O pedido: Reproduza todas as linhas, da que contém "Task: Open the Term dropdown showing 2nd" até a que contém "point(499,92)", com as duas incluídas, e desloque em -6 cada número das coordenadas dadas nas respostas. As demais linhas devem ficar iguais.

————

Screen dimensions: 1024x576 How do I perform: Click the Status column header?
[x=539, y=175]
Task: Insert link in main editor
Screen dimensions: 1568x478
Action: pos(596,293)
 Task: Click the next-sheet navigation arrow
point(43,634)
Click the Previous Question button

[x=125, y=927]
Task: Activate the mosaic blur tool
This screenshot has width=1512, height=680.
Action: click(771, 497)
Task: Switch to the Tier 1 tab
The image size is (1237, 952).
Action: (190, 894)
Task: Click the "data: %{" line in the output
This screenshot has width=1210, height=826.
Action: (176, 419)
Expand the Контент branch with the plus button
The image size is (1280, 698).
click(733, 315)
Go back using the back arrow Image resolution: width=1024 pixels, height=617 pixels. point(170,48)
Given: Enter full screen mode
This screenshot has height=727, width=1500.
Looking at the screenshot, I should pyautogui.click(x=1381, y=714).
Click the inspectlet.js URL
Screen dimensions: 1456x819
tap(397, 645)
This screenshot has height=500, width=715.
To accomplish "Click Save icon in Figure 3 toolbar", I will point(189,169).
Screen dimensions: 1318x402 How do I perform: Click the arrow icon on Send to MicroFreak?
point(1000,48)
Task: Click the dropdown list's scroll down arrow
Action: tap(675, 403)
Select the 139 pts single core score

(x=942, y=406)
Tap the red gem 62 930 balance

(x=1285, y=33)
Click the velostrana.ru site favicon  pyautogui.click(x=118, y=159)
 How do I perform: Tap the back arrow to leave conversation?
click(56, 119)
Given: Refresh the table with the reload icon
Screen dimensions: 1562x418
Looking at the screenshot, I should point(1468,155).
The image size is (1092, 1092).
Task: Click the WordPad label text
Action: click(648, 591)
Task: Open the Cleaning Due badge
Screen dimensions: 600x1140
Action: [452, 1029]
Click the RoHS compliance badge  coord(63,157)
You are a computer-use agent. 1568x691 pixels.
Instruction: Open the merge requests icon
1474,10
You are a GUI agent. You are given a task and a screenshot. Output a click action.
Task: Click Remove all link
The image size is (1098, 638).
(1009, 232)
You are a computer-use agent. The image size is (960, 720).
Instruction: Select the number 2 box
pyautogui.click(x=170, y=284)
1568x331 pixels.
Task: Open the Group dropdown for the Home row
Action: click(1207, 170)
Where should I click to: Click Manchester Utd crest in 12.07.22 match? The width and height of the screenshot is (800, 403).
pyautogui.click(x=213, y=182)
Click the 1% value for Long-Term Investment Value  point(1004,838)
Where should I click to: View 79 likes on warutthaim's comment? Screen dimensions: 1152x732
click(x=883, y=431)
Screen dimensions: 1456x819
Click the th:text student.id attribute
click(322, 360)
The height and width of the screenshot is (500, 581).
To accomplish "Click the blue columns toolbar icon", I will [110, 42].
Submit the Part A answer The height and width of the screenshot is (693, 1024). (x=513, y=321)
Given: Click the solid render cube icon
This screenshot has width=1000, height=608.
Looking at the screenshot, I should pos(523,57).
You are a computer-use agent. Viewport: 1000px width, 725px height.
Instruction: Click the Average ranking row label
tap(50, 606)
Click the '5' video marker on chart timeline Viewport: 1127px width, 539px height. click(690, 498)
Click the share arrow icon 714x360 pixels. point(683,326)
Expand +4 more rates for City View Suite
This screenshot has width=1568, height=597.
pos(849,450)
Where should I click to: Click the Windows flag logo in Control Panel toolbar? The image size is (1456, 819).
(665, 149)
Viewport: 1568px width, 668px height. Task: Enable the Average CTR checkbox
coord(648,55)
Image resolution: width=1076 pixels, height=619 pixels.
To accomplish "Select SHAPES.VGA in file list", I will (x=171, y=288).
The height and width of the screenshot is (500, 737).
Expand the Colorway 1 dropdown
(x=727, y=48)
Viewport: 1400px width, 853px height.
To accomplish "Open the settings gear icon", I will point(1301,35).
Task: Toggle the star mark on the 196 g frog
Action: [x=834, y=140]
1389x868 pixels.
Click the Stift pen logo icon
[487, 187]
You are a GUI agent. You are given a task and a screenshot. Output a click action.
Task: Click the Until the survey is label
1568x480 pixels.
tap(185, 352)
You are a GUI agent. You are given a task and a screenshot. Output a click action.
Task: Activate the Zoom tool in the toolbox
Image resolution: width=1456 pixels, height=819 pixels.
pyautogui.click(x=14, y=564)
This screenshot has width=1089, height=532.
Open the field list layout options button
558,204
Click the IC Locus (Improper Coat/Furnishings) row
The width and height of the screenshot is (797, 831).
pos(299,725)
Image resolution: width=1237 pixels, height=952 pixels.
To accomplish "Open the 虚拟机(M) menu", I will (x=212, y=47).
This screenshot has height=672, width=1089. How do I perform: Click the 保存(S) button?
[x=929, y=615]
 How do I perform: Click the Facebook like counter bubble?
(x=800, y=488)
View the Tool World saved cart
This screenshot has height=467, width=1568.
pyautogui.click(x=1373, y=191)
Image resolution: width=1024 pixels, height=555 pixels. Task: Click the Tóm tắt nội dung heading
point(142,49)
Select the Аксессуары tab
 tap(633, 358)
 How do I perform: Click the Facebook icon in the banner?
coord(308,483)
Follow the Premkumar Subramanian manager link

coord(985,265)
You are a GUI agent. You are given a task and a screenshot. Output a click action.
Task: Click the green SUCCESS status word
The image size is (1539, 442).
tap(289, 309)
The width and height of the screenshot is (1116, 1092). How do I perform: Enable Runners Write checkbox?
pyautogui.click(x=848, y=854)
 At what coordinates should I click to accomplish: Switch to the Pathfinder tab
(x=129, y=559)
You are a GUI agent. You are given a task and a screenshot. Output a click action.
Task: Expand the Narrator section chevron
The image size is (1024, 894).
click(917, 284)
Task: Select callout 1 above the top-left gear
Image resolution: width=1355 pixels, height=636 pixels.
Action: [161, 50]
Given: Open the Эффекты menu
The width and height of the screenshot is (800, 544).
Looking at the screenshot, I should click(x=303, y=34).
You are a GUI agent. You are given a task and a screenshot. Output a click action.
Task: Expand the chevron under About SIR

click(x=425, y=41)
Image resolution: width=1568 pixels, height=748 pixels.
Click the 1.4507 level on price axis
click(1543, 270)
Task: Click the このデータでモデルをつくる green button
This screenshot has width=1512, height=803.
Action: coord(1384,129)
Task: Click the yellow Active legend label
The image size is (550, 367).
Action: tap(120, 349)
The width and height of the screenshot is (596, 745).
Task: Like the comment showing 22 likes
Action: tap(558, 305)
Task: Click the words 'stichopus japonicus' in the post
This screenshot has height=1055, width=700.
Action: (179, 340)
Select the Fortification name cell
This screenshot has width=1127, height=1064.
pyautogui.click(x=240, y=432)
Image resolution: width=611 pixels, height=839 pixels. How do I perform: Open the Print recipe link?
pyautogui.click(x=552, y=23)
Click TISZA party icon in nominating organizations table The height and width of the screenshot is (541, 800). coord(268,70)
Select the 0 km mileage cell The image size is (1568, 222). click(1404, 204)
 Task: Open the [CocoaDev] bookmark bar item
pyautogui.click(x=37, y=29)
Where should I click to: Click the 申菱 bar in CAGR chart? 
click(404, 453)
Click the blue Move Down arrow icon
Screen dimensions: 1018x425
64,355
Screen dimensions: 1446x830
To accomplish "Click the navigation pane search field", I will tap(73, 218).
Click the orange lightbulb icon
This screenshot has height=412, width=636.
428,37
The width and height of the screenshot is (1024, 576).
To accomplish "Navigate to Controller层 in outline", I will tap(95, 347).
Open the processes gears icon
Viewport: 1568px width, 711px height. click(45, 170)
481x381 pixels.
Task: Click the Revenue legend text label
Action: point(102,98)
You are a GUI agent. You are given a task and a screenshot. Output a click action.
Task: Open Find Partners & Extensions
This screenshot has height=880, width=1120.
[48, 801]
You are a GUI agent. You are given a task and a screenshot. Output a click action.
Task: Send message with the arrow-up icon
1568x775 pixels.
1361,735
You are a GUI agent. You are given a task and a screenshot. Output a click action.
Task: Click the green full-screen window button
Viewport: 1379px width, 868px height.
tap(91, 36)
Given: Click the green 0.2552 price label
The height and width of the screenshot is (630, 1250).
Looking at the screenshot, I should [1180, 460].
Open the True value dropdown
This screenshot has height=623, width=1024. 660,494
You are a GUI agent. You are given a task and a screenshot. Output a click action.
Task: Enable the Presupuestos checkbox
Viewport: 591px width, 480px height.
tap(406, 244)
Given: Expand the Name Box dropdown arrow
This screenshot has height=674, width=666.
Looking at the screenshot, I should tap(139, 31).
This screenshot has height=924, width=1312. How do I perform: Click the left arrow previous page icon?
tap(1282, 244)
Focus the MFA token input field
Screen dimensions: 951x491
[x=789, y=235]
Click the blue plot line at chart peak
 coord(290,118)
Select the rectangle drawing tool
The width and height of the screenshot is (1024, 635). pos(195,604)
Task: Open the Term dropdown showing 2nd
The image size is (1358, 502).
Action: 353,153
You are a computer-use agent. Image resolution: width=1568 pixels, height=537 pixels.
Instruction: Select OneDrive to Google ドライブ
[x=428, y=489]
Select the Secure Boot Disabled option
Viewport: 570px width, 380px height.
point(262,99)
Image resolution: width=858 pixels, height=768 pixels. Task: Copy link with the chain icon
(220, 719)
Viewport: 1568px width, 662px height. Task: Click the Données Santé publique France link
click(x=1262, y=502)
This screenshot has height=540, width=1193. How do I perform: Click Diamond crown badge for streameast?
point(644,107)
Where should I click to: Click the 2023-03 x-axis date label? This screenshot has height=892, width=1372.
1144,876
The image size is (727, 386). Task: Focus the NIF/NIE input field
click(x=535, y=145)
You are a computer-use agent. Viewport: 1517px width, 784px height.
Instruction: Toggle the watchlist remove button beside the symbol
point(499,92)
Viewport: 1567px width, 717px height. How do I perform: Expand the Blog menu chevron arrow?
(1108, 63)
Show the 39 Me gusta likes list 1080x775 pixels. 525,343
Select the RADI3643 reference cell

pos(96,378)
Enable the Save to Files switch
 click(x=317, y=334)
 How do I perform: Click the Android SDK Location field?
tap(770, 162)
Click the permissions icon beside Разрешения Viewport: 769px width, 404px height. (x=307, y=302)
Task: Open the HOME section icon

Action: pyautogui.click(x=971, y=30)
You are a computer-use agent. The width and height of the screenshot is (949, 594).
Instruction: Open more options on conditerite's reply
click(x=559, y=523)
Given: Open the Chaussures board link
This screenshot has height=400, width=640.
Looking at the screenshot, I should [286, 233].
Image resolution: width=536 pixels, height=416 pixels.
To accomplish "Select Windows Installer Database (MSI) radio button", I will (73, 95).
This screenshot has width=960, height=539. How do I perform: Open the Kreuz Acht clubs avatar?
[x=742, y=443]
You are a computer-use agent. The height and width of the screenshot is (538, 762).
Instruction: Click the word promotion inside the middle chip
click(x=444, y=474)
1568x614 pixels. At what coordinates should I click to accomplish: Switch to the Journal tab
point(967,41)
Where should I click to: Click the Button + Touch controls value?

————

Resposta:
Task: Open the Term dropdown showing 2nd
The image size is (1358, 502).
Action: 347,147
You are a computer-use agent. Image resolution: width=1568 pixels, height=537 pixels.
Instruction: Select OneDrive to Google ドライブ
[x=422, y=483]
Select the Secure Boot Disabled option
Viewport: 570px width, 380px height.
point(256,93)
Image resolution: width=858 pixels, height=768 pixels. Task: Copy link with the chain icon
(214, 713)
Viewport: 1568px width, 662px height. Task: Click the Données Santé publique France link
click(x=1256, y=496)
This screenshot has height=540, width=1193. How do I perform: Click Diamond crown badge for streameast?
point(638,101)
Where should I click to: Click the 2023-03 x-axis date label? This screenshot has height=892, width=1372.
1138,870
The image size is (727, 386). Task: Focus the NIF/NIE input field
click(x=529, y=139)
You are a computer-use agent. Viewport: 1517px width, 784px height.
Instruction: Toggle the watchlist remove button beside the symbol
point(493,86)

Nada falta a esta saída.